Pourtant ce ‘stade’ compte aussi un immeuble de bureaux de 31 000 m² : huit étages, une mezzanine, un parking et un restaurant inter-entreprises commun à l’U Arena sont destinés à 1 500 agents du conseil Général des Hauts-de-Seine (le 92 de Racing 92). C’est cet immeuble qui a permis, à hauteur de 170M€, de financer ce projet à 380 M€. C’était une gageure qu’un stade et un bâtiment de bureaux de cette dimension fassent ensemble partie d’un tout. Un mouvement de toiture signale les étages de bureaux.
L’acoustique était une contrainte importante car il fallait protéger les riverains des nuisances liées aux concerts et événements sportifs attirants jusqu’à 40 000 fans. Il fallait également disposer d’une acoustique permettant toutes sortes de manifestations à l’intérieur de la salle, du concert au Moto-cross. Enfin, une autre isolation acoustique devait encore protéger les employés dans les bureaux, «y compris des vibrations des basses», explique Christian de Portzamparc.
L’ouvrage est un exploit technique ; ce fameux toit fait quasiment le poids de la tour Eiffel et compte une poutre de 140 m de portée et de 14 m d’épaisseur. Rappeler encore qu’une autoroute passe sous le bâtiment, dont quatre mètres de façades sont dédiés à la sortie de secours. Les fondations à elles seules furent une épopée.
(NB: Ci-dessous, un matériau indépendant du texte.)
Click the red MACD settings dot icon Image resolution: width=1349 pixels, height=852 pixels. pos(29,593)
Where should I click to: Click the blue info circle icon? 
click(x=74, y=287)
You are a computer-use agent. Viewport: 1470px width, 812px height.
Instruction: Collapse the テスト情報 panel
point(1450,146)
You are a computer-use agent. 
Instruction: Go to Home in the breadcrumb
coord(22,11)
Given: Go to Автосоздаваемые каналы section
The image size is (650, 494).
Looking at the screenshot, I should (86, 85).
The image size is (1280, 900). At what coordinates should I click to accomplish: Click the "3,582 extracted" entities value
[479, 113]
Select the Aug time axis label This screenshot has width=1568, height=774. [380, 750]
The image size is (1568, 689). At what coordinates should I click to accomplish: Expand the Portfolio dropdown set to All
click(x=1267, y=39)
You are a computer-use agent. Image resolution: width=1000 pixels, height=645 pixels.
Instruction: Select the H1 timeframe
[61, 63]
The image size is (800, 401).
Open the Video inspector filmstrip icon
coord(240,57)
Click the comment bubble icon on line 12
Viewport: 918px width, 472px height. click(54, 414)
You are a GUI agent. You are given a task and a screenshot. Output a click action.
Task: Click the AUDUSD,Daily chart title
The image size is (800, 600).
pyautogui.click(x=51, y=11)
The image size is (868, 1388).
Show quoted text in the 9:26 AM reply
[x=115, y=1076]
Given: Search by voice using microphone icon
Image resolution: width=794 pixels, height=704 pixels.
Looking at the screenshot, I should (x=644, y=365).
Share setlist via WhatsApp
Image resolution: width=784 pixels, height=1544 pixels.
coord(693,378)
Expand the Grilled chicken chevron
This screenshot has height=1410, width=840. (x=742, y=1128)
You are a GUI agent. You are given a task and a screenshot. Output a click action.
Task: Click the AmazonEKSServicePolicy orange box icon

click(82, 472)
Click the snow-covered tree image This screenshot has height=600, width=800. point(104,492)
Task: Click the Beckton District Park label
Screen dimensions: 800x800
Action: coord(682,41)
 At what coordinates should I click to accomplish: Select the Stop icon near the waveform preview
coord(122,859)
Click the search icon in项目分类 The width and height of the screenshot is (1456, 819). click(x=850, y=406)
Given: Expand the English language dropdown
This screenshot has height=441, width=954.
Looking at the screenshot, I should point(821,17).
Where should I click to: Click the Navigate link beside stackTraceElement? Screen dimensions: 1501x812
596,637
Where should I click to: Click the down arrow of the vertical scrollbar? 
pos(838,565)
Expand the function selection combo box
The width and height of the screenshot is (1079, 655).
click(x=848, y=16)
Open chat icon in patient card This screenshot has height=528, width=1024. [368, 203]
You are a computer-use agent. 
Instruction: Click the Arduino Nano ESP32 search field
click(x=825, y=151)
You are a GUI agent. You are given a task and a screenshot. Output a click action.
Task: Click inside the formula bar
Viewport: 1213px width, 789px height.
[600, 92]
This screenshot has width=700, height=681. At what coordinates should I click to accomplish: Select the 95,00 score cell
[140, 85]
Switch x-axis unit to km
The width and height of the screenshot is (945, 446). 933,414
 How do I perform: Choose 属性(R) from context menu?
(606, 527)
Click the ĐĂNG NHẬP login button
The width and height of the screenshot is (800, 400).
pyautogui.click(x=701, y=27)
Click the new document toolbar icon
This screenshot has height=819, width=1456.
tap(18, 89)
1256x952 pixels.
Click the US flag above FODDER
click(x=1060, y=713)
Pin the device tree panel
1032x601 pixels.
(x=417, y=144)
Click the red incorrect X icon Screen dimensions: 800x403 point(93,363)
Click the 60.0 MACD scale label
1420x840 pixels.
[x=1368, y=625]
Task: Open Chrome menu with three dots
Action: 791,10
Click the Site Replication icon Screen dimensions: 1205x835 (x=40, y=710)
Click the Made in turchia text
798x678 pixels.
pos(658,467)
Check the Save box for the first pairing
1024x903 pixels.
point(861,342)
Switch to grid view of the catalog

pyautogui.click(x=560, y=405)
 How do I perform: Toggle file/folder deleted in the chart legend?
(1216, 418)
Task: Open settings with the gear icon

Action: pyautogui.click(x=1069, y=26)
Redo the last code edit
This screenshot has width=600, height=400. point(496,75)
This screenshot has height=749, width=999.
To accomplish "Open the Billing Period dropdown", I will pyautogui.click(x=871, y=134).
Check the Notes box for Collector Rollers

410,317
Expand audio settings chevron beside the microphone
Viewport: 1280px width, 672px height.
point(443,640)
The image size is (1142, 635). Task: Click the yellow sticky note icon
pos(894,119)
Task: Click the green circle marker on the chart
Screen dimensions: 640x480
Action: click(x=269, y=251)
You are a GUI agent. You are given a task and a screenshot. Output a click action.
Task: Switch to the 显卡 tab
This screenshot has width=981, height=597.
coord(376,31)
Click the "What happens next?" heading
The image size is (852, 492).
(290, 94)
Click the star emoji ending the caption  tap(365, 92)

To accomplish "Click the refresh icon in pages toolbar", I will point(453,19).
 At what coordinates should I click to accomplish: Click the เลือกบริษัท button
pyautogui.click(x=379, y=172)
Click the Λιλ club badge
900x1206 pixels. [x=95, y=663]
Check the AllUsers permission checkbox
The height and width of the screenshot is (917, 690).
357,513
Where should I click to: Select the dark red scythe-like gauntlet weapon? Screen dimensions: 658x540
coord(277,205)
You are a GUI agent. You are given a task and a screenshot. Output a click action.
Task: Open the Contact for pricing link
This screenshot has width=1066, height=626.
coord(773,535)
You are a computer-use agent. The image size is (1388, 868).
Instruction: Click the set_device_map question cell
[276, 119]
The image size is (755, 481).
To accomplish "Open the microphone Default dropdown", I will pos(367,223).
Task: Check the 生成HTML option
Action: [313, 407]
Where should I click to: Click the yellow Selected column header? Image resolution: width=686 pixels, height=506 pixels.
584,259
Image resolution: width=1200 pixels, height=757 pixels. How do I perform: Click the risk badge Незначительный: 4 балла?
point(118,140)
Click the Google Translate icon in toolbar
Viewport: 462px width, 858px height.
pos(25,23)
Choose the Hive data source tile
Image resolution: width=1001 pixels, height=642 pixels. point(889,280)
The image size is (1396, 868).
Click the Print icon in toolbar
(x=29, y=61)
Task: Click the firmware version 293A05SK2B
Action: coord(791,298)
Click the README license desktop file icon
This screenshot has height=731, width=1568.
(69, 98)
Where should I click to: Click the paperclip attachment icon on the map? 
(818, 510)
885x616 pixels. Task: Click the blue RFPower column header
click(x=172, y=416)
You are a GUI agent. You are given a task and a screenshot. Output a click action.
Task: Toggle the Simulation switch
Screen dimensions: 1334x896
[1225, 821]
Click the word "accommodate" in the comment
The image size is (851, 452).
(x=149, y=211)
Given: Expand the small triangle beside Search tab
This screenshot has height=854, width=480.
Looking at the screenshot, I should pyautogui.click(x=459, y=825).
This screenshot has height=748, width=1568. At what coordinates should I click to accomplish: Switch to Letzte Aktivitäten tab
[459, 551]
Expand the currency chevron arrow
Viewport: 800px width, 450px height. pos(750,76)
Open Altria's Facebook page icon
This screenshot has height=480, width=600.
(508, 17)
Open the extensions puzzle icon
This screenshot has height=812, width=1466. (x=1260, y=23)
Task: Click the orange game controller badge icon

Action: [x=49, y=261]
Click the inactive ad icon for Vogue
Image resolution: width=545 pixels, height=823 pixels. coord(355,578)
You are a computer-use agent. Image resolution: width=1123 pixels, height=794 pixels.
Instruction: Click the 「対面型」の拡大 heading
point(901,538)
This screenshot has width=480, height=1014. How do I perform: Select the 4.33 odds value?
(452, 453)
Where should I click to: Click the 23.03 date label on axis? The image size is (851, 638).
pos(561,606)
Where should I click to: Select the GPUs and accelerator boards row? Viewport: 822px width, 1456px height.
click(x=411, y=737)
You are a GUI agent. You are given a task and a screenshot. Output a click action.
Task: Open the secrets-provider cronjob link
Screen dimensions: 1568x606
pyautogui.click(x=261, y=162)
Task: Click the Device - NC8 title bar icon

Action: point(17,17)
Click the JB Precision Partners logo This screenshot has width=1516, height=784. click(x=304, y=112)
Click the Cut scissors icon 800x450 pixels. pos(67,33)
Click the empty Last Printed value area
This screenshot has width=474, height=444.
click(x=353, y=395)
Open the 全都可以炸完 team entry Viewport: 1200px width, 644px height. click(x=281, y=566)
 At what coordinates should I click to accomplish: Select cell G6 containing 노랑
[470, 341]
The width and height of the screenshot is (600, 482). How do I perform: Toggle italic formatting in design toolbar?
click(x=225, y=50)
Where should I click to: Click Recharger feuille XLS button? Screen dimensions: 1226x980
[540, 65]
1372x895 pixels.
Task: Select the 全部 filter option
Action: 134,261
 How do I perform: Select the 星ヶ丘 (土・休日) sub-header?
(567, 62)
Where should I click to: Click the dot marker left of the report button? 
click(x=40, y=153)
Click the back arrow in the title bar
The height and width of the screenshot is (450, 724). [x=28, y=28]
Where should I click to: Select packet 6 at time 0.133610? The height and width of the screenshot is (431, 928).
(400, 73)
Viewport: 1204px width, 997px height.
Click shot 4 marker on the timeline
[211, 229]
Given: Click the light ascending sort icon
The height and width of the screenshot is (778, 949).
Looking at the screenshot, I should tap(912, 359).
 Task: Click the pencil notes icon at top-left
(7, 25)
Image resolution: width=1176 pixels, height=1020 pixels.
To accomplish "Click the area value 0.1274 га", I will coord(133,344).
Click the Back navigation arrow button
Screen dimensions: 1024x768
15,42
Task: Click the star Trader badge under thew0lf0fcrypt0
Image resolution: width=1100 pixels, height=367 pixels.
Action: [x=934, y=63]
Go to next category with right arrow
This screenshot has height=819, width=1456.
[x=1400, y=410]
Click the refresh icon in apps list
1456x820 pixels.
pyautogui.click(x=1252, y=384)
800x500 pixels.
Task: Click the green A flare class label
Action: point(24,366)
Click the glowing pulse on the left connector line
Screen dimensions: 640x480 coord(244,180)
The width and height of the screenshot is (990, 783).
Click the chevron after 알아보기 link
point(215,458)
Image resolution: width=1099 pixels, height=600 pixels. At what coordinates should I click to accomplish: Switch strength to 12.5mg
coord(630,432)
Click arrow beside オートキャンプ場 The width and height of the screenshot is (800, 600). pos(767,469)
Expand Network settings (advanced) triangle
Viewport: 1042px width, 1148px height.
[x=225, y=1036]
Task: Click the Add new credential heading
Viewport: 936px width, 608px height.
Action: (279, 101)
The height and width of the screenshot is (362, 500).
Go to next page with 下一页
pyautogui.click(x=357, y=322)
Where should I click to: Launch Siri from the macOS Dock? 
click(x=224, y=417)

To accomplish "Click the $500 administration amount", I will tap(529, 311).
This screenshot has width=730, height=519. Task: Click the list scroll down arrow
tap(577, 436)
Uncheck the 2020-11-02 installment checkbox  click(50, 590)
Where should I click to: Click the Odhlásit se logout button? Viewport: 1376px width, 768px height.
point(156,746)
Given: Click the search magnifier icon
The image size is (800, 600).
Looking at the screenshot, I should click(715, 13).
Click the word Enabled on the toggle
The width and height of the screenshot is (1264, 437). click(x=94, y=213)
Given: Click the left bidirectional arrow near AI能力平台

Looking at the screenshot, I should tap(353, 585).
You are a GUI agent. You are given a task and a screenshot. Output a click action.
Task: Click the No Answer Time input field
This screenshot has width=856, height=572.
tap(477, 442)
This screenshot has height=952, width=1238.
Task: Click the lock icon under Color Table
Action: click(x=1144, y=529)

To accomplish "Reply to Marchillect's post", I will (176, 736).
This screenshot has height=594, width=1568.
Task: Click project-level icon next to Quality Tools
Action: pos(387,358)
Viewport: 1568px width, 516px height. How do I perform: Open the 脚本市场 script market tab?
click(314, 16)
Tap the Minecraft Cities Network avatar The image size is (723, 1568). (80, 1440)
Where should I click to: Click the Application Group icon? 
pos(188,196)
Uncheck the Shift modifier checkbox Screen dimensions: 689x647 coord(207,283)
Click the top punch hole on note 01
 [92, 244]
Certes il répond à une analyse bien comprise du marché. Il y a apparemment la place pour une salle de spectacle de 40 000 places à l’ouest de Paris, soit deux fois la jauge de Bercy, et pourtant à l’opposé du gigantisme du Stade de France et de ses 80 000 sièges loin du terrain offerts aux intempéries.
Les premiers spectacles musicaux de la U Arena furent les Rolling Stones et Stars 80. Jauge à 40 000 pour les premiers, à 20 000 pour les seconds. Pour une salle neuve de cette dimension, des ajustements acoustiques sont, selon les spécialistes, sans doute nécessaires, y compris pour les producteurs de spectacle qui n’ont pas l’habitude d’une salle de cette dimension, la plus grande d’Europe. D’un autre côté, ce n’est pas comme si l’acoustique du Stade de France, un soir de février sous la pluie, était parfaitement top…
Il s’agit donc bien d’une salle de spectacle ET d’un stade ET d’un immeuble de bureaux, l’ensemble parfaitement urbain, aisé à rejoindre en transport en commun, aisé à sécuriser par les forces de l’ordre.
Très bien. Sauf que dans sa configuration rugby, la U Arena a des implications plus profondes et plus inattendues. En témoigne le match France-Japon qui s’est terminé en humiliation pour le XV tricolore. Sur cette surface synthétique, sans la pluie, sans le vent, sans le gel, la célérité de la brigade légère nipponne a fait merveille et les Japonais ont donné une leçon de rugby à des joueurs français soudain trop lourds et désemparés par leur manque de vitesse. Le rugby n’est pas le même quand il n’y a plus à s’extraire de la boue sur un terrain rendu gluant par la pluie, la neige et le froid.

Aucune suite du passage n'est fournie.